Tre episodi. Il primo vede coinvolto un noto avvocato di Cerignola che fornisce un alibi - falso - ad un accusato di omicidio. Ma questo ci porta ad altre storie. Sono gli altri due episodi che invece investono il problema delle perizie. Riguardano tutti e due l'attuale detenuto nel manicomio di Montelupo Fiorentino, Giuseppe Mastrangelo. Il quale, durante una rapina, viene riconosciuto da numerosi testimoni. Per di più, lascia sul posto il proprio passamontagna con, attaccato, un ciuffo di capelli. Malgrado l'evidenza dei fatti, il medico dell'Istituto di medicina legale di Bari, stila una perizia nella quale dichiara che i capelli ritrovati nel passamontagna non appartenevano al Mastrangelo. Una successiva perizia stabilirà poi il contrario. Ancora più clamoroso il terzo episodio. Un pentito rivela ai magistrati che Mastrangelo è in procinto di gambizzare un professionista barese. Il ferimento avviene qualche giorno dopo, ma - a prima vista- risulta inspiegabile. La persona gambizzata è un architetto senza precedenti penali che non ha niente a che vedere con mafie e cosche. Dopo faticose indagini gli investigatori scoprono che l'architetto ferito è l'amante della moglie di un noto oculista di Bari. Il quale oculista ha più volte certificato - a discarico del Mastrangelo - una fortissima miopia che lo rendeva incapace delle imprese di cui era accusato. Tanto che il killer si era guadagnato il soprannome di "Cecato".
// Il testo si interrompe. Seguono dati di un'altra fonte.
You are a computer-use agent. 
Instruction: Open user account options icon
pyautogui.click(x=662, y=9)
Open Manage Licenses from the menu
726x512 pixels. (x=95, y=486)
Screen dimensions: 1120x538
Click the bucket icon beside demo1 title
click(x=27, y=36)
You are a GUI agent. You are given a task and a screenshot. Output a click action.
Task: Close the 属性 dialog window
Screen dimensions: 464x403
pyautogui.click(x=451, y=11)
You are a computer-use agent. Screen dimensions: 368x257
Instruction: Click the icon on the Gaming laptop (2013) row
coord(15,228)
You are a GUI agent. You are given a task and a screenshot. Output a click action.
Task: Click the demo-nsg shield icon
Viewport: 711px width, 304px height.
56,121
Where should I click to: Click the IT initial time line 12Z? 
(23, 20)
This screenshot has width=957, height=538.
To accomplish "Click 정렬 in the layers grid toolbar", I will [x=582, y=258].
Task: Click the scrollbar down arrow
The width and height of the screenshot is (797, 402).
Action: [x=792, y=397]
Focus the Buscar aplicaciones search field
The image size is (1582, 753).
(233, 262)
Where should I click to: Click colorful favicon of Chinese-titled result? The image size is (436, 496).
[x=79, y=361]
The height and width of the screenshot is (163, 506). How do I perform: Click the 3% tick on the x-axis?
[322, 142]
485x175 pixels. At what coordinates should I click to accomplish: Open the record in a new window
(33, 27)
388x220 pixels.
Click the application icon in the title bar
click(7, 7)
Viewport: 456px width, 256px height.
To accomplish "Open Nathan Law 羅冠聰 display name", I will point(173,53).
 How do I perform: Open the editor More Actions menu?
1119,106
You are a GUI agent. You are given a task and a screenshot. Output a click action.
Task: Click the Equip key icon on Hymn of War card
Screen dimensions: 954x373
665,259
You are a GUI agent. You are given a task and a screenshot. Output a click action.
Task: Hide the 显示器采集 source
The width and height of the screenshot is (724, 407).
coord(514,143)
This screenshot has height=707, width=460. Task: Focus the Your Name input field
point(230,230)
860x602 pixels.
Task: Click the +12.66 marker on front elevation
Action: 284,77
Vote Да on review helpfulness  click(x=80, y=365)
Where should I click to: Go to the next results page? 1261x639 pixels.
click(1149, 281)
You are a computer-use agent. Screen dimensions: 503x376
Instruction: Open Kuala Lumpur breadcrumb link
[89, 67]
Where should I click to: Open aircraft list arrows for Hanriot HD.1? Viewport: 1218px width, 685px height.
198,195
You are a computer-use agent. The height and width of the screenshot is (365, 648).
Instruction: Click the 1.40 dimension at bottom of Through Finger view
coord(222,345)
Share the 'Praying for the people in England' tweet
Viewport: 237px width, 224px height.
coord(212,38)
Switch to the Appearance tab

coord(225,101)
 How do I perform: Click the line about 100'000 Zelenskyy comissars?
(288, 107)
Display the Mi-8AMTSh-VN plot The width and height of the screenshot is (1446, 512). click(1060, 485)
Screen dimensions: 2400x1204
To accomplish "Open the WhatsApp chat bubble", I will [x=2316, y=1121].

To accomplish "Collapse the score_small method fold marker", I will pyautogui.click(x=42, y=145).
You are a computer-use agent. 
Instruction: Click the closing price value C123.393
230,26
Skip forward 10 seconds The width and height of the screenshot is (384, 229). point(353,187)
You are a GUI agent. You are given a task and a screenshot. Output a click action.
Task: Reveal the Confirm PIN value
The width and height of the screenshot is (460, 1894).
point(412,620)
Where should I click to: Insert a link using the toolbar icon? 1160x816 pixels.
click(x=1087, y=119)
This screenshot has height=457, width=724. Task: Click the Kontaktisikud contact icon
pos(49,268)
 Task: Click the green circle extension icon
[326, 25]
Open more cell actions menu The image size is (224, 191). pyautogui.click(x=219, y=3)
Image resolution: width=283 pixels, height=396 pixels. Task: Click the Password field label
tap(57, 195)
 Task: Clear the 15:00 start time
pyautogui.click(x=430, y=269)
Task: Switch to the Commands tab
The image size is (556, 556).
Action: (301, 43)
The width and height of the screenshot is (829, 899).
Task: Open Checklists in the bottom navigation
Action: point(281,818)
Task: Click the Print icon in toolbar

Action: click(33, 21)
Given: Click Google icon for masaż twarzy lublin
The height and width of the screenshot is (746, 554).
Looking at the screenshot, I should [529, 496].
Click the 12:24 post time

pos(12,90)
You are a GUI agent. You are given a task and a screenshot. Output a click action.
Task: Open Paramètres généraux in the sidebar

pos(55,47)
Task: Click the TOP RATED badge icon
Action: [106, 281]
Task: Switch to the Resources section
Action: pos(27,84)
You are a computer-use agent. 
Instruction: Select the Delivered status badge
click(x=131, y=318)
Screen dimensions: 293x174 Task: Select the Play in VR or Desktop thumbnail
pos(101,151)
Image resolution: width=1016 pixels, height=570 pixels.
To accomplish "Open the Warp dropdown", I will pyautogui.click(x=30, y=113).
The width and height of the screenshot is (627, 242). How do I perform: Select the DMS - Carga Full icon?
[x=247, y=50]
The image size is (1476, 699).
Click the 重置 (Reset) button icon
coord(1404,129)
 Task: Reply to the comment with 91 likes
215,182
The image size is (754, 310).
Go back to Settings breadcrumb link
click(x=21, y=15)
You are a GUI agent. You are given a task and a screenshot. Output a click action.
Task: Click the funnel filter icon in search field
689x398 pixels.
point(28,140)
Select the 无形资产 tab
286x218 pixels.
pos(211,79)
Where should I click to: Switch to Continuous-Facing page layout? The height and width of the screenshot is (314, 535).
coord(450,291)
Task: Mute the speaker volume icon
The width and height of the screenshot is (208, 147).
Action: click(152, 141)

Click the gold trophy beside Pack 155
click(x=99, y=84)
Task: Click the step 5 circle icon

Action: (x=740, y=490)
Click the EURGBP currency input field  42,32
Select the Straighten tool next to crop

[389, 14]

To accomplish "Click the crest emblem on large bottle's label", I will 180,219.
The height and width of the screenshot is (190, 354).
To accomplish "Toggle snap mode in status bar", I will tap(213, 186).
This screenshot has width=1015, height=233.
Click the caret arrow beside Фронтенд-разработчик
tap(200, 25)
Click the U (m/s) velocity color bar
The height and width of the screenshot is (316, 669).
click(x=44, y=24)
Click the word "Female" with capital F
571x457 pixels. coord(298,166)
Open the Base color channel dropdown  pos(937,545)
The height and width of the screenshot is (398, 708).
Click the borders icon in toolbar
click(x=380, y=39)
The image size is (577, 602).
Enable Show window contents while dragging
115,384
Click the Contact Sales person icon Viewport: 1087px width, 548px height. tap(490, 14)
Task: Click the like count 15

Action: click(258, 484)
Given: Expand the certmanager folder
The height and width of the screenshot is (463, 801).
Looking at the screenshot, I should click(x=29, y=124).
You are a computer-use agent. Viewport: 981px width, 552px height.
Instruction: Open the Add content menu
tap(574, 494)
"Ora - dice il sostituto procuratore antimafia Michele Emiliano, che conduce l'inchiesta sull'uccisione del giovane Ciannamea - non facciamo di tutta l'erba un fascio. Il problema delle perizie esiste. Ma esiste innanzitutto per le lungaggini dei processi. Noi, all'antimafia, non siamo in grado di fare più di due udienze al mese. Così passano anni. E in questi anni si presentano decine di istanze. Gli imputati riescono a imbastire operazioni di lunga durata. Ad esempio, di fronte a un detenuto che rifiuta il cibo, non parla, non si muove, si fa crescere la barba per mesi e mesi. Alla fine, vuoi per convinzione, vuoi per paura, c'è sempre un medico disposto a firmare una perizia di infermità mentale". Magari anche una trentina su 53 condannati.